Only the lines from the line containing "The image size is (636, 709)." to the end of the entries, both included, belong in your answer, and each must match exactly.

---- EXTRACTED ENTRIES

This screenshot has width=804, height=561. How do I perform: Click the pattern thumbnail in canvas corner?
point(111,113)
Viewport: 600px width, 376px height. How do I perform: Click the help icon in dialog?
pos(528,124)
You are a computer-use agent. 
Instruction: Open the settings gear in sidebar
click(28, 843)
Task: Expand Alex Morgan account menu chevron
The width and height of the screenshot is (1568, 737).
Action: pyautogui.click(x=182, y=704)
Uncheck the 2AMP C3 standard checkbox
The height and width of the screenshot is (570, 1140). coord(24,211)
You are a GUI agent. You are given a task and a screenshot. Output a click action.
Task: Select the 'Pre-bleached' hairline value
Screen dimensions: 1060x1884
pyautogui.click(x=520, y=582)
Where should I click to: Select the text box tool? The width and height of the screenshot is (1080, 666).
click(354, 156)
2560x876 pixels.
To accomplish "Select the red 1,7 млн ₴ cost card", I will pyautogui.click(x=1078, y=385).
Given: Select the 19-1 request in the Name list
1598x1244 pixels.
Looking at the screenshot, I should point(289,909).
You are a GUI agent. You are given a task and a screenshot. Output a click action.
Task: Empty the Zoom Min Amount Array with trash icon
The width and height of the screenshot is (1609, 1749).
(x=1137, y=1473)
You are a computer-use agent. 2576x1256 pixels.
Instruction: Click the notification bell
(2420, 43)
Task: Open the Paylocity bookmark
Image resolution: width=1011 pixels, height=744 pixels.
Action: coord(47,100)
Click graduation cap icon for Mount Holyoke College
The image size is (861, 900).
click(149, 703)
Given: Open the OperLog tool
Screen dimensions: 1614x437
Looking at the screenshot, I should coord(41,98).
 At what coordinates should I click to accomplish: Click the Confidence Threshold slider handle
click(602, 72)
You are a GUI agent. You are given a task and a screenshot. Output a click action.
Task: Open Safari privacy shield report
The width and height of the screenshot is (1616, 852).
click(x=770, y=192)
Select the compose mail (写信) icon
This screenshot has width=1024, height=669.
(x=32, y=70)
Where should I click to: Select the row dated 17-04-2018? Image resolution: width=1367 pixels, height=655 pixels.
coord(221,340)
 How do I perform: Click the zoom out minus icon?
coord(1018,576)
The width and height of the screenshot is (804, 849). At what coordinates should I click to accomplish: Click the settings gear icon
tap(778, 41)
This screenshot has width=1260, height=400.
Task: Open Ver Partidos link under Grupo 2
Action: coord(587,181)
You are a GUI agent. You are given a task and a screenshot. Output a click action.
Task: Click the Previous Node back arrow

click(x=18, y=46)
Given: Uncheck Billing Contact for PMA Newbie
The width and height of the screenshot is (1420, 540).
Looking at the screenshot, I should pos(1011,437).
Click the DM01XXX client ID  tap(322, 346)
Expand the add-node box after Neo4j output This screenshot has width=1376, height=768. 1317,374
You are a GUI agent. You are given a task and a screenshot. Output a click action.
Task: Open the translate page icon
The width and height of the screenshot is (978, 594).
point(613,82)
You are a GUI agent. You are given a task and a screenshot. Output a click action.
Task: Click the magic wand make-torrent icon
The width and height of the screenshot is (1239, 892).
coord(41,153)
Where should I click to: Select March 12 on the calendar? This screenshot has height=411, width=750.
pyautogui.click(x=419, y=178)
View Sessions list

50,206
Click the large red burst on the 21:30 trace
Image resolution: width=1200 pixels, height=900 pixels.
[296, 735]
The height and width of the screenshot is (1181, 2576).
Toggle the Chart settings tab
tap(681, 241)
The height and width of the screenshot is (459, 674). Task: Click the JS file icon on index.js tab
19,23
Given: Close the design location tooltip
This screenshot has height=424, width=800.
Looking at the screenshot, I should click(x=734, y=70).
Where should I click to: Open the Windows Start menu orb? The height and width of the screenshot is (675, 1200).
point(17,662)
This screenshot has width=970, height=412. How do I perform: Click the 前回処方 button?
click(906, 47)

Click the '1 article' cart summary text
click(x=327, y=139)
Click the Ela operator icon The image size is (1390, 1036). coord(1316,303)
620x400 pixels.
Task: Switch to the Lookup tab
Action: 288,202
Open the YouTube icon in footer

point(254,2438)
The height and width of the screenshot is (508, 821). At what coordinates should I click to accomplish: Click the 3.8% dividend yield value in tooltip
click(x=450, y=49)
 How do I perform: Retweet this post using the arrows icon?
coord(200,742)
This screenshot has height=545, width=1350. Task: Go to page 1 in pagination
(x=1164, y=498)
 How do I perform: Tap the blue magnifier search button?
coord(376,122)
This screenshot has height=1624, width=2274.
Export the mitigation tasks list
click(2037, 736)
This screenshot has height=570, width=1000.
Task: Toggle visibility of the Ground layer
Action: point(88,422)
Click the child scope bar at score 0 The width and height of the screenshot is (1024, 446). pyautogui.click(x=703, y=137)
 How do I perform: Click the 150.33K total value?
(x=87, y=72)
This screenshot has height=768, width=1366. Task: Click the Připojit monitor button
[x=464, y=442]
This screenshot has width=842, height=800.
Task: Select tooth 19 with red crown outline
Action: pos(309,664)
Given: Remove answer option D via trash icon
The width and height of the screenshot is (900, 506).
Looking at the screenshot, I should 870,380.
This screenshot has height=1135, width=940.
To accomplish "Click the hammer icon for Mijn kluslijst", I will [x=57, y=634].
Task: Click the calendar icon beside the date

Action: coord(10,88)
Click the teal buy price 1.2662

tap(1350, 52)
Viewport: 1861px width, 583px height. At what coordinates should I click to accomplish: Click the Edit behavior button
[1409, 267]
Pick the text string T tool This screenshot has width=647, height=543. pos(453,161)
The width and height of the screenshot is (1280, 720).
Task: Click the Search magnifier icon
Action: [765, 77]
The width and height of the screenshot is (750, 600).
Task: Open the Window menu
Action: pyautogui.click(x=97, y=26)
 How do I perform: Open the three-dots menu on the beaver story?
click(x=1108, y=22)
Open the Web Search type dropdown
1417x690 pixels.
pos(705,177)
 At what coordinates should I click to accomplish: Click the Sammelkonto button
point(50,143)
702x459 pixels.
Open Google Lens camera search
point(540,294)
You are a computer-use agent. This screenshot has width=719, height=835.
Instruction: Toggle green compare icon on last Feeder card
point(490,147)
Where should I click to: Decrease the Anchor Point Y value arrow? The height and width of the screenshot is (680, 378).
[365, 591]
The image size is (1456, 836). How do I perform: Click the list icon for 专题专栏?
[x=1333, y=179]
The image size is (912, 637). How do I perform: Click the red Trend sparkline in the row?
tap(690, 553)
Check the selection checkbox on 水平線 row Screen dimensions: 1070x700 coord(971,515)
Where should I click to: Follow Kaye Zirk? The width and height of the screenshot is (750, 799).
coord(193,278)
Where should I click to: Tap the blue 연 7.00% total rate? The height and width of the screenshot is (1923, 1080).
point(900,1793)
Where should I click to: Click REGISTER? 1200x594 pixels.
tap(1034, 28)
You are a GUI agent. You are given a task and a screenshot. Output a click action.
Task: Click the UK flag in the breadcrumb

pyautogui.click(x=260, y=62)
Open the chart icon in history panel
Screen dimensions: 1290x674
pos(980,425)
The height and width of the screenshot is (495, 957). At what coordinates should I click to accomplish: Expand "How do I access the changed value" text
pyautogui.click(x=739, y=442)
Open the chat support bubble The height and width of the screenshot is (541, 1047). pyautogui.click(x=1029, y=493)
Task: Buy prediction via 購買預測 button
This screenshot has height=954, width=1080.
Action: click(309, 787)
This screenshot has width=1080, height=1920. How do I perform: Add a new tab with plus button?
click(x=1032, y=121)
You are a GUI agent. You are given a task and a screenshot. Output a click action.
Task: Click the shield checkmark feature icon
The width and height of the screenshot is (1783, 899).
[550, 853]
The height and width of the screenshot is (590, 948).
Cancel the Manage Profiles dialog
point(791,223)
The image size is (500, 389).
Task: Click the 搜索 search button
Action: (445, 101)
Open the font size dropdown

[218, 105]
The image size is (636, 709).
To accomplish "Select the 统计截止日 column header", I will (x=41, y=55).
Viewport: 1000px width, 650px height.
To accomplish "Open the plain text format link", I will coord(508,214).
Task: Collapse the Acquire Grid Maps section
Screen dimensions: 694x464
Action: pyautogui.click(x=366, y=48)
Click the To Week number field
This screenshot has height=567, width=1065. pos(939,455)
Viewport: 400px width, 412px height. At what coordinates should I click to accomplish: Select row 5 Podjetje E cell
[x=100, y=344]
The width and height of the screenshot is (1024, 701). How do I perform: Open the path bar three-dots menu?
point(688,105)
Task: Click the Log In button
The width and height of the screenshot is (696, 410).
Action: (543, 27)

--------

> **EXERCISE RESULT**:
The image size is (636, 709).
To accomplish "Select the 统计截止日 column header", I will (x=41, y=55).
Viewport: 1000px width, 650px height.
To accomplish "Open the plain text format link", I will coord(508,214).
Task: Collapse the Acquire Grid Maps section
Screen dimensions: 694x464
Action: pyautogui.click(x=366, y=48)
Click the To Week number field
This screenshot has height=567, width=1065. pos(939,455)
Viewport: 400px width, 412px height. At what coordinates should I click to accomplish: Select row 5 Podjetje E cell
[x=100, y=344]
The width and height of the screenshot is (1024, 701). How do I perform: Open the path bar three-dots menu?
point(688,105)
Task: Click the Log In button
The width and height of the screenshot is (696, 410).
Action: (543, 27)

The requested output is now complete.